In computer vision, a stixel (portmanteau of "stick" and "pixel") is a superpixel representation of depth information in an image, in the form of a vertical stick that approximates the closest obstacles within a certain vertical slice of the scene. Introduced in 2009, stixels have applications in robotic navigation and advanced driver-assistance systems, where they can be used to define a representation of robotic environments and traffic scenes with a medium level of abstraction.

== Definition ==

One of the problems of scene understanding in computer vision is to determine horizontal freespace around the camera, where the agent can move, and the vertical obstacles delimiting it. An image can be paired with depth information (produced e.g. from stereo disparity, lidar, or monocular depth estimation), allowing a dense tridimensional reconstruction of the observed scene. One drawback of dense reconstruction is the large amount of data involved, since each pixel in the image is mapped to an element of a point cloud. Vision problems characterised by planar freespace delimited by mostly vertical obstacles, such as traffic scenes or robotic navigation, can benefit from a condensed representation that allows to save memory and processing time.

Stixels are thin vertical rectangles representing a slice of a vertical surface belonging to the closest obstacle in the observed scene. They allow to dramatically reduce the amount of information needed to represent a scene in such problems. A stixel is characterised by three parameters: vertical coordinate of the bottom, height of the stick, and depth. Stixels have fixed width, with each stixel spanning over a certain number of image columns, allowing downsampling of the horizontal image resolution. In the original formulation, each column of the image would contain at most one stixel, and later extensions were developed to allow multiple stixels on each column, allowing to represent multiple objects at different distances.

== Stixel estimation ==

The input to stixel estimation is a dense depth map, that can be computed from stereo disparity or other means. The original approach computes an occupancy grid that can be segmented to estimate the freespace, with dynamic programming providing an efficient method to find an optimal segmentation. Alternative approaches can be used instead of occupancy grid mapping, such as manifold-based methods.
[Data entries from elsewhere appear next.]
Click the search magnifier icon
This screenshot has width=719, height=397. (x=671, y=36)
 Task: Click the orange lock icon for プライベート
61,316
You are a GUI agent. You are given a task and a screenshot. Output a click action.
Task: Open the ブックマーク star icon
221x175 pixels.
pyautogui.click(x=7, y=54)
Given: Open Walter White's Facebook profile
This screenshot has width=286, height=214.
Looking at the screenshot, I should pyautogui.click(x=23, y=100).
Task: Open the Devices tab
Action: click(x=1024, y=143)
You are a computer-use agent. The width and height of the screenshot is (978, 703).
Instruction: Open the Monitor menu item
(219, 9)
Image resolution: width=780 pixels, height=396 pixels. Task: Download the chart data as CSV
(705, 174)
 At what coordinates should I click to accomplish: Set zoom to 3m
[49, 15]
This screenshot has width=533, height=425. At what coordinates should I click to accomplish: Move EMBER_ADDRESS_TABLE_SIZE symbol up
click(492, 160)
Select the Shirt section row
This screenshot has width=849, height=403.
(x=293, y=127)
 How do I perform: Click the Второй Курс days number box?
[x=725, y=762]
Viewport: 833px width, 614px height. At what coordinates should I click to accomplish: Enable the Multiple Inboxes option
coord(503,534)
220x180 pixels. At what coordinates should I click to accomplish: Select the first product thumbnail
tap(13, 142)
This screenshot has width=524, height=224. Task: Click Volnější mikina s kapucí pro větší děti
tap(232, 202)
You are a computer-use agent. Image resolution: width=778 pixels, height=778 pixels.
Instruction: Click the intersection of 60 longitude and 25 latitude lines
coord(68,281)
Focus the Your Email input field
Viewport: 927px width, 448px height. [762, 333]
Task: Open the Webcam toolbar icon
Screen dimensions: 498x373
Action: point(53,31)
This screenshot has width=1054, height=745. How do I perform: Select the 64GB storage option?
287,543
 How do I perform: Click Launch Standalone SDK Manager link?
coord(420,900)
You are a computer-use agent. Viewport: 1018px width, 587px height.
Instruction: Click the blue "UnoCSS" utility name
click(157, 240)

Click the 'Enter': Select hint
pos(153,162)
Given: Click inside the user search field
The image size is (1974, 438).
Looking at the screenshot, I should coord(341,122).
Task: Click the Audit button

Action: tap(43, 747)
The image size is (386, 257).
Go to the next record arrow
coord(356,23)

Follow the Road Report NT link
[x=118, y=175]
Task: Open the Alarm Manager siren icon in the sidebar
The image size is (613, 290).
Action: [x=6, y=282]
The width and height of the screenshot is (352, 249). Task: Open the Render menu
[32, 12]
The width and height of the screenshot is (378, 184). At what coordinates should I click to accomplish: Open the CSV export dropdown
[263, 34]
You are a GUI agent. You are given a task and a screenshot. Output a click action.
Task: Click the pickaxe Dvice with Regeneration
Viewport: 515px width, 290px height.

The freespace boundary provides the base points of the obstacles at closest longitudinal distance, however multiple objects at different distances might appear in each column of the image. To fully define the obstacles, their height should be estimated, and this is accomplished by segmenting the depth of the object from the depth of the background. A membership function over the pixels can be defined based on the depth value, where the membership represents the confidence of a pixel belonging to the closest vertical obstacle or to the background, and a cut separating the obstacles from the background can again be computed effectively with dynamic programming.

Once both the freespace and the obstacle height are known, the stixels can be estimated by fusing the information over the columns spanned by each stixel, and finally a refined depth of the stixel can be estimated via model fitting over the depth of the pixels covered by the stixel, possibly paired with confidence information (e.g. disparity confidence produced by methods such as semi-global matching).

== Sources ==

- Badino, Hernán (2009). "The stixel world - A compact medium level representation of the 3D-world"
- Benenson, Rodrigo (2012). "Fast stixel computation for fast pedestrian detection"
- Erbs, Friedrich (2011). "Moving vehicle detection by optimal segmentation of the dynamic stixel world"
- Pfeiffer, David (2012). "The stixel world - A Compact Medium-level Representation for Efficiently Modeling Dynamic Three-dimensional Environments"
- Saleem, Noor Haitham (2017). "Extending the stixel world using polynomial ground manifold approximation"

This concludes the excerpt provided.